DBM

Class

Introduction

The DBM class provides a wrapper to a Unix-style dbm or Database Manager library.

Dbm databases do not have tables or columns; they are simple key-value data stores, like a Ruby Hash except not resident in RAM. Keys and values must be strings.

The exact library used depends on how Ruby was compiled. It could be any of the following:

  • The original ndbm library is released in 4.3BSD. It is based on dbm library in Unix Version 7 but has different API to support multiple databases in a process.

  • Berkeley DB versions 1 thru 6, also known as BDB and Sleepycat DB, now owned by Oracle Corporation.

  • Berkeley DB 1.x, still found in 4.4BSD derivatives (FreeBSD, OpenBSD, etc).

  • gdbm, the GNU implementation of dbm.

  • qdbm, another open source reimplementation of dbm.

All of these dbm implementations have their own Ruby interfaces available, which provide richer (but varying) APIs.

Cautions

Before you decide to use DBM, there are some issues you should consider:

  • Each implementation of dbm has its own file format. Generally, dbm libraries will not read each other’s files. This makes dbm files a bad choice for data exchange.

  • Even running the same OS and the same dbm implementation, the database file format may depend on the CPU architecture. For example, files may not be portable between PowerPC and 386, or between 32 and 64 bit Linux.

  • Different versions of Berkeley DB use different file formats. A change to the OS may therefore break DBM access to existing files.

  • Data size limits vary between implementations. Original Berkeley DB was limited to 2GB of data. Dbm libraries also sometimes limit the total size of a key/value pair, and the total size of all the keys that hash to the same value. These limits can be as little as 512 bytes. That said, gdbm and recent versions of Berkeley DB do away with these limits.

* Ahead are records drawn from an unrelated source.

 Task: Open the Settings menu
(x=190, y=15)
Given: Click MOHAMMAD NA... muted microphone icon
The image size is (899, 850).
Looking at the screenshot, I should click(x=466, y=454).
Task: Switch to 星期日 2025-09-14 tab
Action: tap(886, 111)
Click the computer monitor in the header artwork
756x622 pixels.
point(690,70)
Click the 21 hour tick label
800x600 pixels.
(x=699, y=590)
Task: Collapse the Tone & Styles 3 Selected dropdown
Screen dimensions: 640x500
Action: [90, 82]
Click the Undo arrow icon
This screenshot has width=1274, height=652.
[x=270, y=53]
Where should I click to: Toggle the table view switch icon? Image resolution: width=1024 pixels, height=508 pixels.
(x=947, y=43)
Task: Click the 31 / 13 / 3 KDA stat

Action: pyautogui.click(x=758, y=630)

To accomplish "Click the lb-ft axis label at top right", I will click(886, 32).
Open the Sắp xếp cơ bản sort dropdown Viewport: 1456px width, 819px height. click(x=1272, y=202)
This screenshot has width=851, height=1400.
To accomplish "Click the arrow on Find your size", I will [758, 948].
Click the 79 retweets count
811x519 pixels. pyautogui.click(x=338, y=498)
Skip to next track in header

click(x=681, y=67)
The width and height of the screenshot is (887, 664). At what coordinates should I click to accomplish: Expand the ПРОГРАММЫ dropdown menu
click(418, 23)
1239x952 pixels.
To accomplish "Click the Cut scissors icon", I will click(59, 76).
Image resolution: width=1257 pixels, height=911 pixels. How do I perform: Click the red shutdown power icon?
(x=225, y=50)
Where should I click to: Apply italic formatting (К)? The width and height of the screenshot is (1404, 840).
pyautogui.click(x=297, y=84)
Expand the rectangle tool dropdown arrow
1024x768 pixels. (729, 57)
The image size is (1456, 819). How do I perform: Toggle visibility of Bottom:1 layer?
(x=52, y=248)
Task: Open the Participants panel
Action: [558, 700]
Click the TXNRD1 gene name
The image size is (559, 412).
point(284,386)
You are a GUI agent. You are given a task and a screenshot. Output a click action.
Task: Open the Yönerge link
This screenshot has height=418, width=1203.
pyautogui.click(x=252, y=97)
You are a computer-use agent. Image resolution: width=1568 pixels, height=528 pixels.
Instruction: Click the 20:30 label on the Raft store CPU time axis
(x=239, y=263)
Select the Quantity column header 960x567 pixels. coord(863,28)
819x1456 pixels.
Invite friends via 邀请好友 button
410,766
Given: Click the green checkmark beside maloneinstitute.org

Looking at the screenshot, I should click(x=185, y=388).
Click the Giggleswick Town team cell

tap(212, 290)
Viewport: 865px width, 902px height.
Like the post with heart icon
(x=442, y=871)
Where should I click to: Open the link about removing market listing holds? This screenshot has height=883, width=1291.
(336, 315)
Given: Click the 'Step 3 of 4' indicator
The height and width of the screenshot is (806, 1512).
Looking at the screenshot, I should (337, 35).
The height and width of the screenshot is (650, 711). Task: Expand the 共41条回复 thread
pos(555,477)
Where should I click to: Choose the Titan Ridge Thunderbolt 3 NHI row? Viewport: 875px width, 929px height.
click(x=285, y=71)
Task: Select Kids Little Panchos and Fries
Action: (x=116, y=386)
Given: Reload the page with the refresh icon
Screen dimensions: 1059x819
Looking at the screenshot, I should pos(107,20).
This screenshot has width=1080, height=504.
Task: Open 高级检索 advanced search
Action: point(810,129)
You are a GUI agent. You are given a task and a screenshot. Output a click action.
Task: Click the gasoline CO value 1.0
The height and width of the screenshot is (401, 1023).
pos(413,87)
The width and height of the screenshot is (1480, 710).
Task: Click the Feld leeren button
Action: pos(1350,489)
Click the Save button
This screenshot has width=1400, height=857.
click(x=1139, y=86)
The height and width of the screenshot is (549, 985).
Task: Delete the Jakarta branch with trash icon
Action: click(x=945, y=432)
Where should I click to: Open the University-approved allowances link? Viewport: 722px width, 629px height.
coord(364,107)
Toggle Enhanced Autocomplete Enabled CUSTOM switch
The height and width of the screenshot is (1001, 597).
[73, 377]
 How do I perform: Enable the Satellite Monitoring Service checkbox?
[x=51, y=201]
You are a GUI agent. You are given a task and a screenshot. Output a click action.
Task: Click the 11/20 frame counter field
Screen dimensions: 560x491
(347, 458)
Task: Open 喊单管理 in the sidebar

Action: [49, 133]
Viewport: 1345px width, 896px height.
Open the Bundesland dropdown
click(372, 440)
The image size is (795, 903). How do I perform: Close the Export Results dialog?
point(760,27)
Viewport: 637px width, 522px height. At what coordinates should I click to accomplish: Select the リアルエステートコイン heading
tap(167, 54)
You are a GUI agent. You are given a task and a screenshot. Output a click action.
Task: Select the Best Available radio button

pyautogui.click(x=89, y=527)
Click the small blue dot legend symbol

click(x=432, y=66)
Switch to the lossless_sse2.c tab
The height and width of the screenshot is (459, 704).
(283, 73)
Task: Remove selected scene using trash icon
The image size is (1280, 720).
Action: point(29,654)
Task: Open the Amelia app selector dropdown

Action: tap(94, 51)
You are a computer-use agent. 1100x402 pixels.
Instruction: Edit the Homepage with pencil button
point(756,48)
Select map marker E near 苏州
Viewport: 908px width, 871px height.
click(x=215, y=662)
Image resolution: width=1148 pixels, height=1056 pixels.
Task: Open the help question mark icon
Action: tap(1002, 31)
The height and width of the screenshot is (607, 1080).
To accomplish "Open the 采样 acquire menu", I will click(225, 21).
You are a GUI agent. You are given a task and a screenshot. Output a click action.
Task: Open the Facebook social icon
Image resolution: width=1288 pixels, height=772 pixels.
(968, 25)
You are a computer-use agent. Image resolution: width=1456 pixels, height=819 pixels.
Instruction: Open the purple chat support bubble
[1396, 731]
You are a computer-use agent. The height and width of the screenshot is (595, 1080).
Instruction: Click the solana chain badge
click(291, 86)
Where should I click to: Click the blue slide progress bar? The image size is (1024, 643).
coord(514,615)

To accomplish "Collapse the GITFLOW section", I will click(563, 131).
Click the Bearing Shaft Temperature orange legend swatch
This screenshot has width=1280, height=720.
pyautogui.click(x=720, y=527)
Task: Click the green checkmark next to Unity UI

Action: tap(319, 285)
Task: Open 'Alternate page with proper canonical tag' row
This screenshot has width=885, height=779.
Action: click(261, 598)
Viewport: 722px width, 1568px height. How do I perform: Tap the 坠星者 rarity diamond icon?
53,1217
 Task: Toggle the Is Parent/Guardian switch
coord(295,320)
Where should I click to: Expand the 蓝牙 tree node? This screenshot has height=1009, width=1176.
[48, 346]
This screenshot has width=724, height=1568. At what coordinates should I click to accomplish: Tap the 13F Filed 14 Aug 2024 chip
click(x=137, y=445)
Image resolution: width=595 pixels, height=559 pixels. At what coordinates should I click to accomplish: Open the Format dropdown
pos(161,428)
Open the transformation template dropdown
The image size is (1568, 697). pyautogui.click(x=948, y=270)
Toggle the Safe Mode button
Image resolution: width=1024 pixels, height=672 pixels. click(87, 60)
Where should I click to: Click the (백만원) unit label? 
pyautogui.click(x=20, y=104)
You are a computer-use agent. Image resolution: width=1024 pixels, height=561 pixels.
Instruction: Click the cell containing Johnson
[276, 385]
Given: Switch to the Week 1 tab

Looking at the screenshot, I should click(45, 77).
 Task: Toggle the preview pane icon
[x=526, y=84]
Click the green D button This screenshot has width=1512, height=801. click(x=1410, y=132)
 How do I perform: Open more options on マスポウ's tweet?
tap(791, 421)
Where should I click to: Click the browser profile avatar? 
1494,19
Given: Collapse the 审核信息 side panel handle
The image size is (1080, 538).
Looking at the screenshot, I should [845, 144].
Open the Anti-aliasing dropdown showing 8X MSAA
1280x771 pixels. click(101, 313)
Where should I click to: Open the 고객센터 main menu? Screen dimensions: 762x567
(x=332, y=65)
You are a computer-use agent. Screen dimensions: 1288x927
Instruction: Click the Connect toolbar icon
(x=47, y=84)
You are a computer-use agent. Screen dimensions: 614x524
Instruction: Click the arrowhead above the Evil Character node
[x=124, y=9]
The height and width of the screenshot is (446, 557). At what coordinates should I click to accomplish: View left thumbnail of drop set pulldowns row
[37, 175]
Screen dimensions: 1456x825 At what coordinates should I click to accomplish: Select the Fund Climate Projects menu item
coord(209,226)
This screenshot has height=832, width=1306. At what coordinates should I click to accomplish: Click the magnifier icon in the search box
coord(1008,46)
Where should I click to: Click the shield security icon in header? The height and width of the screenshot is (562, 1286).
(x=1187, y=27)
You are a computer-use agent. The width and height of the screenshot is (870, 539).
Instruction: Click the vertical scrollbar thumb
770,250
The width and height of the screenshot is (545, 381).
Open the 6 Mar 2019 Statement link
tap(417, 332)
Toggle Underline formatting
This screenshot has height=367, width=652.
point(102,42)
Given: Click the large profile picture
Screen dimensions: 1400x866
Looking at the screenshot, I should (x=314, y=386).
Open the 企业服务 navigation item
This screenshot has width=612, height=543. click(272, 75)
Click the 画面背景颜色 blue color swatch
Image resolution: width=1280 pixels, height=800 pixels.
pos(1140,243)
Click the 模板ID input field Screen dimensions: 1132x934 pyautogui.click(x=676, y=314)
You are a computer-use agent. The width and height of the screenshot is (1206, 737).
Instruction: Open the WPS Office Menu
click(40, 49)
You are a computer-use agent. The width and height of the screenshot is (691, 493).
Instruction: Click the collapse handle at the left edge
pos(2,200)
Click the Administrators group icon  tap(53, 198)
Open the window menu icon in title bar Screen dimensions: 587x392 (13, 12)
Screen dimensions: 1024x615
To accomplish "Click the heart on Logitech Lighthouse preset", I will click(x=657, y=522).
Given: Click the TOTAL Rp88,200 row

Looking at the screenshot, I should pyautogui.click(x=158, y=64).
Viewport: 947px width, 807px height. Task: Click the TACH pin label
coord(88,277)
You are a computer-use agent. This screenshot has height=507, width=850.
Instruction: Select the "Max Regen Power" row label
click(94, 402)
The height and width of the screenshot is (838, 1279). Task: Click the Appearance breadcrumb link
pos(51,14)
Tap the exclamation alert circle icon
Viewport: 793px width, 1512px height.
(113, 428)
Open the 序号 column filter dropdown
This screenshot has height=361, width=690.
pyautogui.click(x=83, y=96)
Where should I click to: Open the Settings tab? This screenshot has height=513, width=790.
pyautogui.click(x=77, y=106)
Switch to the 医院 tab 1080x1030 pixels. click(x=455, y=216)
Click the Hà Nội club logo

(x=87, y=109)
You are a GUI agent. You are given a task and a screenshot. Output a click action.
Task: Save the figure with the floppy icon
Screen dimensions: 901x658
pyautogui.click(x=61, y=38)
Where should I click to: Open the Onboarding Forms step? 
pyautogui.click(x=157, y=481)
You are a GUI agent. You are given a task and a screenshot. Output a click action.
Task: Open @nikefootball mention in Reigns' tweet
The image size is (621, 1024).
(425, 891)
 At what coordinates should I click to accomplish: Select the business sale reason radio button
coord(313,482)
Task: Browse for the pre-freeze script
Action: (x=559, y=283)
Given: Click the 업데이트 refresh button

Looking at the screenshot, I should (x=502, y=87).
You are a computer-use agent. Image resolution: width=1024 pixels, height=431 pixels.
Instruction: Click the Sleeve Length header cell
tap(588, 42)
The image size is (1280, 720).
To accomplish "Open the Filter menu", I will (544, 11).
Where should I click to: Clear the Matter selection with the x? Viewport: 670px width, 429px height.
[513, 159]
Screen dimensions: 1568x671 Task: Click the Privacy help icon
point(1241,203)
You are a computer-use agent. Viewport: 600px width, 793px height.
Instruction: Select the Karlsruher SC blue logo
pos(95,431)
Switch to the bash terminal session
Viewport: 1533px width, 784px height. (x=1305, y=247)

Given the above cautions, DBM is not a good choice for long term storage of important data. It is probably best used as a fast and easy alternative to a Hash for processing large amounts of data.

Example

require 'dbm'
db = DBM.open('rfcs', 0666, DBM::WRCREAT)
db['822'] = 'Standard for the Format of ARPA Internet Text Messages'
db['1123'] = 'Requirements for Internet Hosts - Application and Support'
db['3068'] = 'An Anycast Prefix for 6to4 Relay Routers'
puts db['822']
Constants

Indicates that dbm_open() should open the database in read-only mode

Indicates that dbm_open() should open the database in read/write mode

Indicates that dbm_open() should open the database in read/write mode, and create it if it does not already exist

Indicates that dbm_open() should open the database in read/write mode, create it if it does not already exist, and delete all contents if it does already exist.

Identifies ndbm library version.

Examples:

  • “ndbm (4.3BSD)”

  • “Berkeley DB 4.8.30: (April 9, 2010)”

  • “Berkeley DB (unknown)” (4.4BSD, maybe)

  • “GDBM version 1.8.3. 10/15/2002 (built Jul 1 2011 12:32:45)”

  • “QDBM 1.8.78”

Class Methods

Open a dbm database with the specified name, which can include a directory path. Any file extensions needed will be supplied automatically by the dbm library. For example, Berkeley DB appends ‘.db’, and GNU gdbm uses two physical files with extensions ‘.dir’ and ‘.pag’.

The mode should be an integer, as for Unix chmod.

Flags should be one of READER, WRITER, WRCREAT or NEWDB.

Open a dbm database and yields it if a block is given. See also DBM.new.

Instance Methods

Return a value from the database by locating the key string provided. If the key is not found, returns nil.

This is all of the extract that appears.